- PROBLEM DETAILS -
Below are the entries to work from; restate word for word the portion that opens with the line containing "Task: Click the word" and closes with the line containing "Expand the Fattura / Ricevuta dropdown", keeping both.

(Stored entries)
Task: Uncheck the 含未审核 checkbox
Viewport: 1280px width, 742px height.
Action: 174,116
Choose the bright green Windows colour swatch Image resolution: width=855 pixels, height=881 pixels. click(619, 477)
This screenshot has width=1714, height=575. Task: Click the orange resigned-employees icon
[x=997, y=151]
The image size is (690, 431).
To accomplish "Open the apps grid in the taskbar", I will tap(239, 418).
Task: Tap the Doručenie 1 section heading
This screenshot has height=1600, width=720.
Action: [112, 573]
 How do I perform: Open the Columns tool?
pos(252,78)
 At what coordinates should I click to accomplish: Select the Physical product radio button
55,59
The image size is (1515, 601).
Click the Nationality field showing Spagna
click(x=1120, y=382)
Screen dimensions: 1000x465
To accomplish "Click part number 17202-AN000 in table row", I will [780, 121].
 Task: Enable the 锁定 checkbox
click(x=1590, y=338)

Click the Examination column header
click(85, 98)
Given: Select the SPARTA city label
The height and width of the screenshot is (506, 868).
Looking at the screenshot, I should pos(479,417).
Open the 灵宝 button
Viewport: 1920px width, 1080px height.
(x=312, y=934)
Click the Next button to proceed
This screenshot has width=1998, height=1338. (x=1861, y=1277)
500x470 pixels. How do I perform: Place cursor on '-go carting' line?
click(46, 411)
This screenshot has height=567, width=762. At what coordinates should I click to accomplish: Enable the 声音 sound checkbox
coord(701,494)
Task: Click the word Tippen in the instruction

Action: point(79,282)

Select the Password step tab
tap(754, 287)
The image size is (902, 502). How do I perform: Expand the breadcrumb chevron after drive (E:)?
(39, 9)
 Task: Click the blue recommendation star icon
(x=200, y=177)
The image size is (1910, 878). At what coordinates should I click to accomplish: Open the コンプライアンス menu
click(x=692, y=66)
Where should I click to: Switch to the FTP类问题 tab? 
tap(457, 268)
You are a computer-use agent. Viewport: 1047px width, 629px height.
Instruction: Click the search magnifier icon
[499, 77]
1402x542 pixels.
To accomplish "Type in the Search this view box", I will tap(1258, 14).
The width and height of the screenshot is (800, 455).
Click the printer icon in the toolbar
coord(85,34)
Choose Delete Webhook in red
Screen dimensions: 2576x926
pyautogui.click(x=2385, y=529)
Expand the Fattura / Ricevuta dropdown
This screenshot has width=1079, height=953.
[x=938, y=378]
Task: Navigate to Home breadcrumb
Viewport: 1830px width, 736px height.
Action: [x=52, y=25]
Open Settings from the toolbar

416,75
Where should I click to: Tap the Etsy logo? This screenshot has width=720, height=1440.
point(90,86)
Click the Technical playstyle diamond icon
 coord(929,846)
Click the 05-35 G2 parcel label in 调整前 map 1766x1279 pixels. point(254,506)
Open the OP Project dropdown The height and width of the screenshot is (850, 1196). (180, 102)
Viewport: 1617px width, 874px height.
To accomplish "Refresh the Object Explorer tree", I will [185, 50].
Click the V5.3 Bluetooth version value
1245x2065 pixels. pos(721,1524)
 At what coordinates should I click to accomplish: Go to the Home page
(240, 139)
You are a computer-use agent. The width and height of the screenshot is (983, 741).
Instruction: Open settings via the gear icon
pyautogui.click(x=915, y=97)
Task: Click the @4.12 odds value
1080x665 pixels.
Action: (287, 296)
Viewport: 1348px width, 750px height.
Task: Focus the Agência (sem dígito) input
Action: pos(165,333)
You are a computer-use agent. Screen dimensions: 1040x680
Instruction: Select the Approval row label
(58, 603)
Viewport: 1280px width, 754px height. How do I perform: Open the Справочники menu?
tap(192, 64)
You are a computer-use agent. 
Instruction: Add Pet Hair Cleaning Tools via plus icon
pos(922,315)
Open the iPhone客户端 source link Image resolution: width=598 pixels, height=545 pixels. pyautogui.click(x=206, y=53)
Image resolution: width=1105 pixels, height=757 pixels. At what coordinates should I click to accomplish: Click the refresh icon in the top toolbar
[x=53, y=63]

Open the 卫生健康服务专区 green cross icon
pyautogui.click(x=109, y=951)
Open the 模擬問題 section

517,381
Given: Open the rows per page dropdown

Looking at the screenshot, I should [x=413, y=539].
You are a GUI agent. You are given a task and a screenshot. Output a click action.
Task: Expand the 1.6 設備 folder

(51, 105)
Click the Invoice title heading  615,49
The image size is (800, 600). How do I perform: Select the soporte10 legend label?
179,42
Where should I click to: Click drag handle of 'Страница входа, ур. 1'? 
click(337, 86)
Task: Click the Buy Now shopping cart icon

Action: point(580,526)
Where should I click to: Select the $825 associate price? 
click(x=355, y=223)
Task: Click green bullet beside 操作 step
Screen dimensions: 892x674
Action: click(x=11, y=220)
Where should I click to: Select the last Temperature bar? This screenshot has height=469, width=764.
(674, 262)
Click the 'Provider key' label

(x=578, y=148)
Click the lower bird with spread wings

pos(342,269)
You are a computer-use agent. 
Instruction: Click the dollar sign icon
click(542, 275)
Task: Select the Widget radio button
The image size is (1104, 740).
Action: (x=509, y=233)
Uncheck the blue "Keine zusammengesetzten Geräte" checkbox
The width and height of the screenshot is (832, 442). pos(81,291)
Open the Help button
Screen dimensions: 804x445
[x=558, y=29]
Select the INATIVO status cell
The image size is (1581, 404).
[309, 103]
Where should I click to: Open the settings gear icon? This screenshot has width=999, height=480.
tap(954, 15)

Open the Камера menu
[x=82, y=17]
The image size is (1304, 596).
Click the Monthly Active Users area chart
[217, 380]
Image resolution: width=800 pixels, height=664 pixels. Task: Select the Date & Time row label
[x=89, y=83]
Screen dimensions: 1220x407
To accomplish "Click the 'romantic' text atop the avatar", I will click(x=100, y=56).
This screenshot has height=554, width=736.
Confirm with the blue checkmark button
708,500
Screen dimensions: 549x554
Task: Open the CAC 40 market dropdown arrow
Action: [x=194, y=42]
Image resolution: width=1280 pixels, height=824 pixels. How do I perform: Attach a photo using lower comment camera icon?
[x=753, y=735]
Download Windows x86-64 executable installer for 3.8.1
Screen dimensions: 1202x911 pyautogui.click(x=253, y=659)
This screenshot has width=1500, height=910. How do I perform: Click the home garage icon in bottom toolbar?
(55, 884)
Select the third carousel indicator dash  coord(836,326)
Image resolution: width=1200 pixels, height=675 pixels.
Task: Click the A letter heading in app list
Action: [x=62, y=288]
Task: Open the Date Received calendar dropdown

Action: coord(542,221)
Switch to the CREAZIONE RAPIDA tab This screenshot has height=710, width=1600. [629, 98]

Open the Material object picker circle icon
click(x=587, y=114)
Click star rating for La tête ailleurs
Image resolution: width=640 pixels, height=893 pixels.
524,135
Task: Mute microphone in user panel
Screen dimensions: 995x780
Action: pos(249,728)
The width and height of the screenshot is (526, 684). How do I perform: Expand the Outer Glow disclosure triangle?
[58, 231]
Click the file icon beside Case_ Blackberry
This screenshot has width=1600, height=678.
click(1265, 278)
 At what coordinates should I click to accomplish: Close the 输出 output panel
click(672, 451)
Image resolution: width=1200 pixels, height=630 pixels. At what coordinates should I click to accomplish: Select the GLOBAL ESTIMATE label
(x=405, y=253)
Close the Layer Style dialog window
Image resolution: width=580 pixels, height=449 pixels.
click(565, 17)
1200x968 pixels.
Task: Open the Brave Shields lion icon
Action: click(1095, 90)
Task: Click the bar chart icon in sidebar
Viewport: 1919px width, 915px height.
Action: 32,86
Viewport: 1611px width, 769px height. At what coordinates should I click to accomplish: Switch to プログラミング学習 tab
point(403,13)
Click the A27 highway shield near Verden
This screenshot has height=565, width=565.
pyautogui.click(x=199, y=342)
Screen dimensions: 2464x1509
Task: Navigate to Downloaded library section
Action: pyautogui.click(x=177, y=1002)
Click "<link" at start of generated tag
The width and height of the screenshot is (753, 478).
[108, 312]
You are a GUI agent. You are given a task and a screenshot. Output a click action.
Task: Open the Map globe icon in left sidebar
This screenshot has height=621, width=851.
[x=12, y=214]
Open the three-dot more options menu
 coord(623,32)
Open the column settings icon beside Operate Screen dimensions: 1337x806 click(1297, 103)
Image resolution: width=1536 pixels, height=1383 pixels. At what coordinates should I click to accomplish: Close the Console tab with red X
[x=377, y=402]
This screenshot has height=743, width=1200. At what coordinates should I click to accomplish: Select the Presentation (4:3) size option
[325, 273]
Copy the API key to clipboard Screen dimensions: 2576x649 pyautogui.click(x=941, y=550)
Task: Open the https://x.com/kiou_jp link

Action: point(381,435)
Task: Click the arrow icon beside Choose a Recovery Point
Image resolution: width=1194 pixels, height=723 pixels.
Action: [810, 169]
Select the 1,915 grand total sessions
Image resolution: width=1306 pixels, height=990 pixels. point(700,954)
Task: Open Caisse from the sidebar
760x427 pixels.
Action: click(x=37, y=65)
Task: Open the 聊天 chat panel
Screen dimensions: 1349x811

- COMPLETED TASK -
Task: Click the word Tippen in the instruction

Action: point(79,282)

Select the Password step tab
tap(754, 287)
The image size is (902, 502). How do I perform: Expand the breadcrumb chevron after drive (E:)?
(39, 9)
 Task: Click the blue recommendation star icon
(x=200, y=177)
The image size is (1910, 878). At what coordinates should I click to accomplish: Open the コンプライアンス menu
click(x=692, y=66)
Where should I click to: Switch to the FTP类问题 tab? 
tap(457, 268)
You are a computer-use agent. Viewport: 1047px width, 629px height.
Instruction: Click the search magnifier icon
[499, 77]
1402x542 pixels.
To accomplish "Type in the Search this view box", I will tap(1258, 14).
The width and height of the screenshot is (800, 455).
Click the printer icon in the toolbar
coord(85,34)
Choose Delete Webhook in red
Screen dimensions: 2576x926
pyautogui.click(x=2385, y=529)
Expand the Fattura / Ricevuta dropdown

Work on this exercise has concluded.